Scott and several other presenters including former Oklahoma Governor, Brad Henry, continued the event by describing the impact The Dialogue Institute has had on Oklahoma City and identifying those individuals who have made equal contributions to the community.
The Institute granted a Leadership Award to Bill Anoatubby, Governor of the Chickasaw Nation, a Lifetime Achievement Award to Paul Sechrist, president of Oklahoma City Community College and a Community Service Award to Louisa McCune-Elmore, executive director of the Kirkpatrick Foundation.
“These awards recognize those who have made a lasting impression on the city; who have forever contributed to breaking the barriers of ignorance and bringing people together for the common goal of making this a more peaceful world to live in,” Scott said.
Henry echoed Scott’s sentiments towards The Dialogue Institute of Southwest Oklahoma City.
“The Dialogue Institute of Southwest Oklahoma City is doing great work and I applaud them for it,” Henry said. “This organization places a much needed emphasis on tolerance, a message that is perhaps needed today more than ever.”
According to the institutes’ website, the mission of the organization is to promote mutual understanding, respect and cooperation among people of diverse faiths and cultures by creating opportunities for direct communication and meaningful shared experiences.

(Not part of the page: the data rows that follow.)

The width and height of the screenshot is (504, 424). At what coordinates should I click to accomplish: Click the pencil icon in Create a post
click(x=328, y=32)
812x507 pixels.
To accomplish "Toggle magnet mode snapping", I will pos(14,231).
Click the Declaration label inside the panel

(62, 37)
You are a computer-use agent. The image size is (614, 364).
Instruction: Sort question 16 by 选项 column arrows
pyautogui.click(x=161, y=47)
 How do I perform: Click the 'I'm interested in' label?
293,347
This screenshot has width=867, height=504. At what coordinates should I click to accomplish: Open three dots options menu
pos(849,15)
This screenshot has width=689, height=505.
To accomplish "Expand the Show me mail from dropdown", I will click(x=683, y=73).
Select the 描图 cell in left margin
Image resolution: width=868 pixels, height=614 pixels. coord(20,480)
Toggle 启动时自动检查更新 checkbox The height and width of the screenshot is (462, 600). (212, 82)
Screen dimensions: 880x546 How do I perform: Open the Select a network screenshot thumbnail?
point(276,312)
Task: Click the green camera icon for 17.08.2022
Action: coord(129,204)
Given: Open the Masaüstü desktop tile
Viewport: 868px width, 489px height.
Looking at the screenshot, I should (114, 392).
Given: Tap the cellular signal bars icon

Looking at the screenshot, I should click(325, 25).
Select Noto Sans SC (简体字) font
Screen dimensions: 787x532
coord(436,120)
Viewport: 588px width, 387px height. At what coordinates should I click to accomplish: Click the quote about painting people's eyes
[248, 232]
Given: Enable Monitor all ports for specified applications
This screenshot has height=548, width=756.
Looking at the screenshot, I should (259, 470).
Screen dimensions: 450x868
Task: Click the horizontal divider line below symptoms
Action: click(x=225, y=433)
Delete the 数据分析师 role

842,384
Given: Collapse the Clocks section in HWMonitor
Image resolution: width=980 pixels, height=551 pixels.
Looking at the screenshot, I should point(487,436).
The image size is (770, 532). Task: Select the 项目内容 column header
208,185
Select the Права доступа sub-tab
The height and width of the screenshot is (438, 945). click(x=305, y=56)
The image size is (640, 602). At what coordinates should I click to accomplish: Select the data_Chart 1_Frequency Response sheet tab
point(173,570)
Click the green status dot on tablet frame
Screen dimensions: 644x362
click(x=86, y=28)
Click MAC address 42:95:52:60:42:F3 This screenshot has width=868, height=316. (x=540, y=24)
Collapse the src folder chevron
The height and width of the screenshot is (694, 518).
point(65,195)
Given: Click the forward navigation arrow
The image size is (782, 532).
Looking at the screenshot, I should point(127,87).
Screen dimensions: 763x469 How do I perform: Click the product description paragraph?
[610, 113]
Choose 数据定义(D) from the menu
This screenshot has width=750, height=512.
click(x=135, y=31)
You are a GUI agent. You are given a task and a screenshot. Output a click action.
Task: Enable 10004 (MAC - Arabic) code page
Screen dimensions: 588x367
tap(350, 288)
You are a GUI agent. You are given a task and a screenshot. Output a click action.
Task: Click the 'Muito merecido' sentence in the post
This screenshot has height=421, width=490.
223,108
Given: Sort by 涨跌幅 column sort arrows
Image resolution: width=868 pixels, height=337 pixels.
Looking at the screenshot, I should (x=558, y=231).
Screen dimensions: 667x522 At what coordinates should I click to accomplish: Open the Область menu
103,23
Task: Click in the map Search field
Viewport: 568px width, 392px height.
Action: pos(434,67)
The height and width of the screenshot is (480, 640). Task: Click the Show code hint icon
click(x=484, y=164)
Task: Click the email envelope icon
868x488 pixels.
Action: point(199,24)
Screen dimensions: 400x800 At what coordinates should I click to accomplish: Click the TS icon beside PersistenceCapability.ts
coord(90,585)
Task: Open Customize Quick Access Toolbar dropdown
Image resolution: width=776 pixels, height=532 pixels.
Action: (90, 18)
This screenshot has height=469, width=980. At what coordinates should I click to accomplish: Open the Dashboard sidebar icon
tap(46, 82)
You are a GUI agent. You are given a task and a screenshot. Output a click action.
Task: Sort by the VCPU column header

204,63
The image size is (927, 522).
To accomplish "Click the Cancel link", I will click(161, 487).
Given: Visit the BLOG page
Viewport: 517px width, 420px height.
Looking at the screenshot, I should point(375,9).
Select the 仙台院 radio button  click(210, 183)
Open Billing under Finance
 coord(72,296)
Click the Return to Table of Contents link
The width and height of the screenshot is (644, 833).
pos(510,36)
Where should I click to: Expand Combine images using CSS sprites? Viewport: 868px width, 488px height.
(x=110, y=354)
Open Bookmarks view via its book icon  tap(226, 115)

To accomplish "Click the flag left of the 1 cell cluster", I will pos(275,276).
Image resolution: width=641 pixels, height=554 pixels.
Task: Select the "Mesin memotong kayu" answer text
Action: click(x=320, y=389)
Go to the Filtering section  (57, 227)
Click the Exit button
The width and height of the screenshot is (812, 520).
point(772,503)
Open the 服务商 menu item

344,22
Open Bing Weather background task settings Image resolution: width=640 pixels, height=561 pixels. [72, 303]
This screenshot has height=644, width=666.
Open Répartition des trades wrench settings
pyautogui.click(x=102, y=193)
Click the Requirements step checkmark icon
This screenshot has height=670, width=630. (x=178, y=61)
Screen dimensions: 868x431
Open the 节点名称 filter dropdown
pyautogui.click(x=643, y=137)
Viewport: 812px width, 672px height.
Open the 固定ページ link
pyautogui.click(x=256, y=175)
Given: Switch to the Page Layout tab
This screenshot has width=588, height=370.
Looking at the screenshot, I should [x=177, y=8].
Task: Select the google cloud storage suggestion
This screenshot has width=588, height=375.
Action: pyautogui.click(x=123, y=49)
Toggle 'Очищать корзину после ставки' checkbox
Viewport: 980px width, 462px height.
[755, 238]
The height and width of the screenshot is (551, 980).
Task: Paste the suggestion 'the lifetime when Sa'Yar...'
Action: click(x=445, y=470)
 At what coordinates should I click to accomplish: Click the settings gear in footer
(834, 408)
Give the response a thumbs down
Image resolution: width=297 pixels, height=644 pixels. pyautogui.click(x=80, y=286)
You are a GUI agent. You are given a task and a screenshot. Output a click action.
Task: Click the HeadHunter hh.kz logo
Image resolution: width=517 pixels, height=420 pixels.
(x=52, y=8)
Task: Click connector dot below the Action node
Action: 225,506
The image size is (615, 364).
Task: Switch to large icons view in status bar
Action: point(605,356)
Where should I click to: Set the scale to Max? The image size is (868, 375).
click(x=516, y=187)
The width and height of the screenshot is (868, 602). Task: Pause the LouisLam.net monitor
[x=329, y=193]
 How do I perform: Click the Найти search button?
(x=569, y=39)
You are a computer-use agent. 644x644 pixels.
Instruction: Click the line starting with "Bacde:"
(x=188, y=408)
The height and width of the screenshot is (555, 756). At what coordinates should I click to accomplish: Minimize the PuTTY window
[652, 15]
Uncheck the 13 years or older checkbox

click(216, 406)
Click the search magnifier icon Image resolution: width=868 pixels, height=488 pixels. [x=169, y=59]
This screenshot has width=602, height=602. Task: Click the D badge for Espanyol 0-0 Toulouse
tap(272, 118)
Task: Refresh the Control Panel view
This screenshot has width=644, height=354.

“That is exactly what this event is all about,” dinner participant, Joan Korenblit, said.
“Today there is so much prejudice towards Muslims by those who have never taken the time to get to know a Muslim. Once someone gets to know another person of a different faith, that person’s understanding of that faith increases dramatically.”
Joan and her husband Michael Korenblit created The Jewish-Muslim Film Institute which aims to bridge the gap of misunderstanding between Muslims and Jews.
The Koremblit’s friends and dinner participants, Rabia and Ray Shaik, both Muslim faith, are proud of their friends and attribute the Korenblit’s efforts to the warm welcome they felt in Oklahoma after moving to the city five years ago from Michigan.
“We were nervous when we first moved here,” Rabia Shaik said. “We realized that Oklahoma is not as diverse as Michigan. This is a smaller community where everyone knows everyone. But we soon realized how friendly people are here. We pushed ourselves to get out and get to know people. That’s what brought us here and that’s what sparked so many of our friendships here.”
This year’s dinner raised funds to support YWCA programs and services benefiting victims escaping domestic violence.